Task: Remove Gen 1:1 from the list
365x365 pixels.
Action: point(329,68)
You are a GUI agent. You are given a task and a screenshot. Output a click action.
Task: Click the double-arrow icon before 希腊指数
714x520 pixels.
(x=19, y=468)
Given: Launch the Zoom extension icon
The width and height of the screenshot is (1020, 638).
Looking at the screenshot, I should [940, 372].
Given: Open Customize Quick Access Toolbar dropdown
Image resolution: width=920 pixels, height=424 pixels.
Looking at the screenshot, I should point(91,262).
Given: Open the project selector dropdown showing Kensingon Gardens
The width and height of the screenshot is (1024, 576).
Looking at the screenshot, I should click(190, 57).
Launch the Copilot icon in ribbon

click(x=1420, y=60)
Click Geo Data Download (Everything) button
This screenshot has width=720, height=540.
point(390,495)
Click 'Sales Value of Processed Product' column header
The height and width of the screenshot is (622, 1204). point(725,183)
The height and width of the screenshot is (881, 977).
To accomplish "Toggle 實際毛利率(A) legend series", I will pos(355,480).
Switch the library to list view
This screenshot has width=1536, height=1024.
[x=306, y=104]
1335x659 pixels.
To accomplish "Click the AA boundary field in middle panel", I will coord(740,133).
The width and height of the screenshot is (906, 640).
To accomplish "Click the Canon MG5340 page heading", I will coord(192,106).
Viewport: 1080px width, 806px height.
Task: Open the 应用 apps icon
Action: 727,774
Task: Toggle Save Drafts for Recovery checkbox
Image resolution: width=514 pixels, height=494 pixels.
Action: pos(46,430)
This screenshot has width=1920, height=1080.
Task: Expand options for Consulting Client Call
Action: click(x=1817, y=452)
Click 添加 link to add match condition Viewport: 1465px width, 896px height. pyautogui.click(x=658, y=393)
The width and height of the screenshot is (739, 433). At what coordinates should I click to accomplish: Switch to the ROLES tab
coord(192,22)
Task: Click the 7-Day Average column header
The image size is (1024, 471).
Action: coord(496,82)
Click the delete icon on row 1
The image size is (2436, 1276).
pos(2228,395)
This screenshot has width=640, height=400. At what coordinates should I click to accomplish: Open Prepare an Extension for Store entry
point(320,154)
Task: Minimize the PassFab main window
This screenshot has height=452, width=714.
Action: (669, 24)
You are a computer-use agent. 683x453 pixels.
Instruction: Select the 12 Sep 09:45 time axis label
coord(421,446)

- Task requirements -
Word for word, repeat every entry listed above.

- Written solution -
Task: Remove Gen 1:1 from the list
365x365 pixels.
Action: point(329,68)
You are a GUI agent. You are given a task and a screenshot. Output a click action.
Task: Click the double-arrow icon before 希腊指数
714x520 pixels.
(x=19, y=468)
Given: Launch the Zoom extension icon
The width and height of the screenshot is (1020, 638).
Looking at the screenshot, I should [940, 372].
Given: Open Customize Quick Access Toolbar dropdown
Image resolution: width=920 pixels, height=424 pixels.
Looking at the screenshot, I should point(91,262).
Given: Open the project selector dropdown showing Kensingon Gardens
The width and height of the screenshot is (1024, 576).
Looking at the screenshot, I should click(190, 57).
Launch the Copilot icon in ribbon

click(x=1420, y=60)
Click Geo Data Download (Everything) button
This screenshot has width=720, height=540.
point(390,495)
Click 'Sales Value of Processed Product' column header
The height and width of the screenshot is (622, 1204). point(725,183)
The height and width of the screenshot is (881, 977).
To accomplish "Toggle 實際毛利率(A) legend series", I will pos(355,480).
Switch the library to list view
This screenshot has width=1536, height=1024.
[x=306, y=104]
1335x659 pixels.
To accomplish "Click the AA boundary field in middle panel", I will coord(740,133).
The width and height of the screenshot is (906, 640).
To accomplish "Click the Canon MG5340 page heading", I will coord(192,106).
Viewport: 1080px width, 806px height.
Task: Open the 应用 apps icon
Action: 727,774
Task: Toggle Save Drafts for Recovery checkbox
Image resolution: width=514 pixels, height=494 pixels.
Action: pos(46,430)
This screenshot has width=1920, height=1080.
Task: Expand options for Consulting Client Call
Action: click(x=1817, y=452)
Click 添加 link to add match condition Viewport: 1465px width, 896px height. pyautogui.click(x=658, y=393)
The width and height of the screenshot is (739, 433). At what coordinates should I click to accomplish: Switch to the ROLES tab
coord(192,22)
Task: Click the 7-Day Average column header
The image size is (1024, 471).
Action: coord(496,82)
Click the delete icon on row 1
The image size is (2436, 1276).
pos(2228,395)
This screenshot has width=640, height=400. At what coordinates should I click to accomplish: Open Prepare an Extension for Store entry
point(320,154)
Task: Minimize the PassFab main window
This screenshot has height=452, width=714.
Action: (669, 24)
You are a computer-use agent. 683x453 pixels.
Instruction: Select the 12 Sep 09:45 time axis label
coord(421,446)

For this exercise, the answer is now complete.